Oil companies benefit from tax provisions that have been part of the federal tax code for decades. Two stand out for their financial impact on producers.
The intangible drilling costs deduction allows producers to write off most of the expense of drilling a new well in the year those costs are incurred, rather than spreading the deduction over the life of the well. These costs, which cover non-recoverable expenses like site preparation, fuel, and crew wages, typically represent 60 to 80 percent of a project’s total budget. Under Section 263(c) of the Internal Revenue Code, an operator can deduct the full amount immediately. For context, standard business equipment purchased in 2026 qualifies for only a 20 percent first-year write-off under the phased-down bonus depreciation rules.
The percentage depletion allowance lets independent producers and royalty owners deduct 15 percent of gross income from an oil or gas property, regardless of how much the property originally cost. This deduction can continue for the entire productive life of a well. The deduction is capped at 65 percent of the taxpayer’s taxable income from the property, though marginal wells producing fewer than 15 barrels per day qualify for a higher rate.11Office of the Law Revision Counsel. 26 USC 613A – Limitations on Percentage Depletion in Case of Oil and Gas Wells Major integrated oil companies are generally excluded from percentage depletion and must use cost depletion instead, which limits the write-off to the actual capital invested in the property.
These provisions, combined with foreign tax credits for royalties paid to host governments, mean that the effective tax rates paid by large oil companies are often well below the 21 percent federal statutory corporate rate. The gap between statutory and effective rates has been a persistent point of political debate, with critics arguing that these deductions amount to subsidies for an already profitable industry and supporters countering that they incentivize domestic energy production.
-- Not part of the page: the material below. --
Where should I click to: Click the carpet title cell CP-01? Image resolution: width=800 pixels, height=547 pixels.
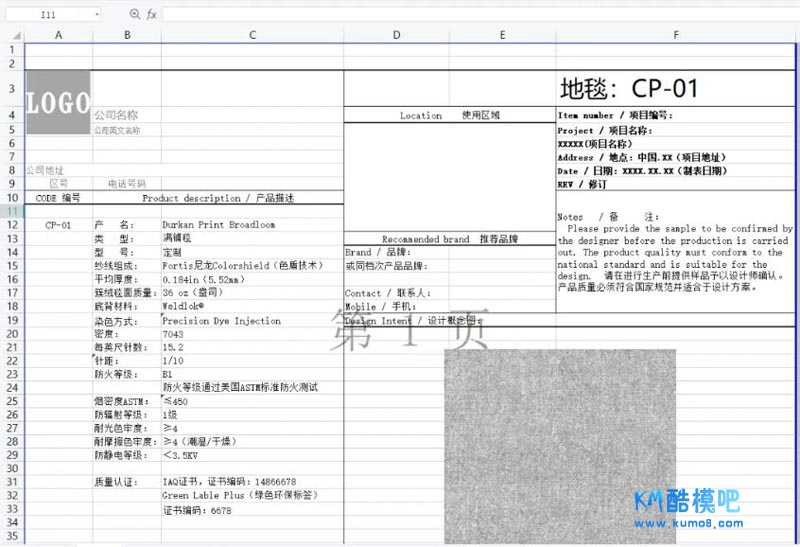(628, 89)
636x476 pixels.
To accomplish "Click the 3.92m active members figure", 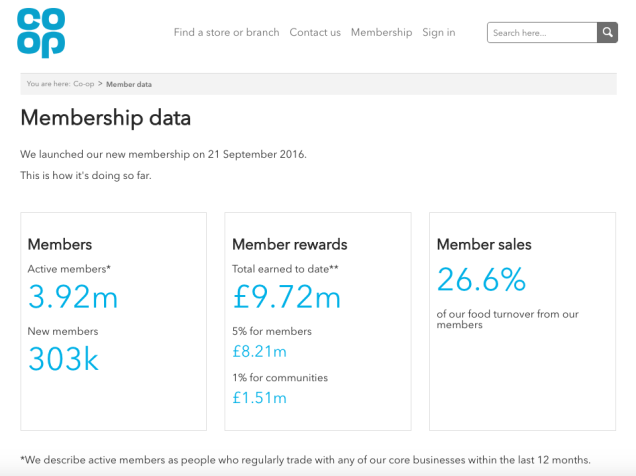I will click(73, 297).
The biggest oil companies are navigating a period of genuine strategic uncertainty. After several years of increasing investment in renewable energy and low-carbon technologies, the supermajors collectively pulled back sharply in 2025. The retreat reflects a hard calculation: renewable projects have struggled to deliver returns that compete with traditional oil and gas investments, and shareholder pressure has increasingly favored short-term profitability over long-term energy transition spending.
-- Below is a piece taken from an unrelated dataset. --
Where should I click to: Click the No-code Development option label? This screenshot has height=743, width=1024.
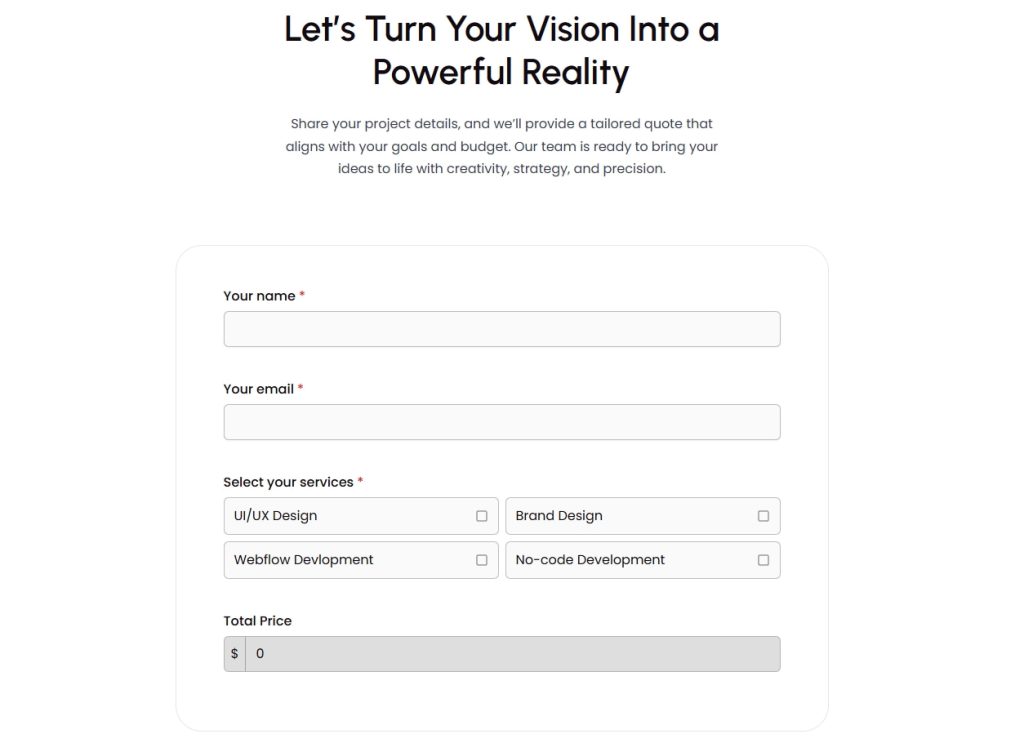589,560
On the regulatory front, the SEC proposed in mid-2026 to fully rescind the climate-related disclosure rules it had adopted in March 2024, which would have required large public companies to report greenhouse gas emissions alongside their financial results. A final decision is not expected before late 2026 or early 2027. Even if the federal rules are withdrawn, some state-level requirements remain in effect, including California’s emissions reporting law with a deadline of August 2026.
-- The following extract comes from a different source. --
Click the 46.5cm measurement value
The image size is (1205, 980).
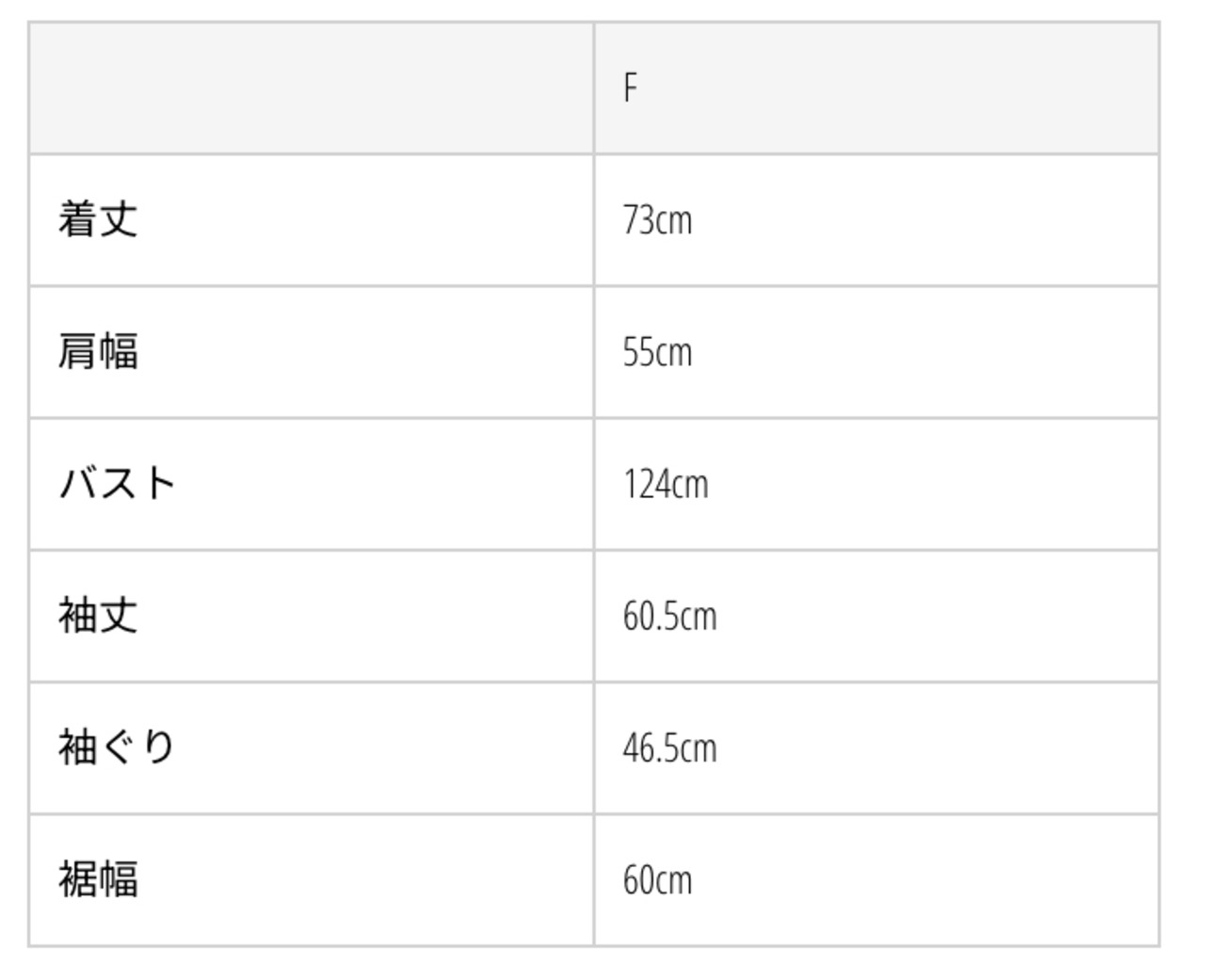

The scale of these companies gives them unusual flexibility. Saudi Aramco’s production costs are low enough that it can remain profitable even in a prolonged price downturn. ExxonMobil and Chevron have invested heavily in carbon capture technology and lower-emission natural gas production, hedging their bets without abandoning their core business. Whether the world’s biggest oil companies ultimately lead or resist the energy transition will shape global emissions trajectories for decades. For now, the money still overwhelmingly flows toward fossil fuels.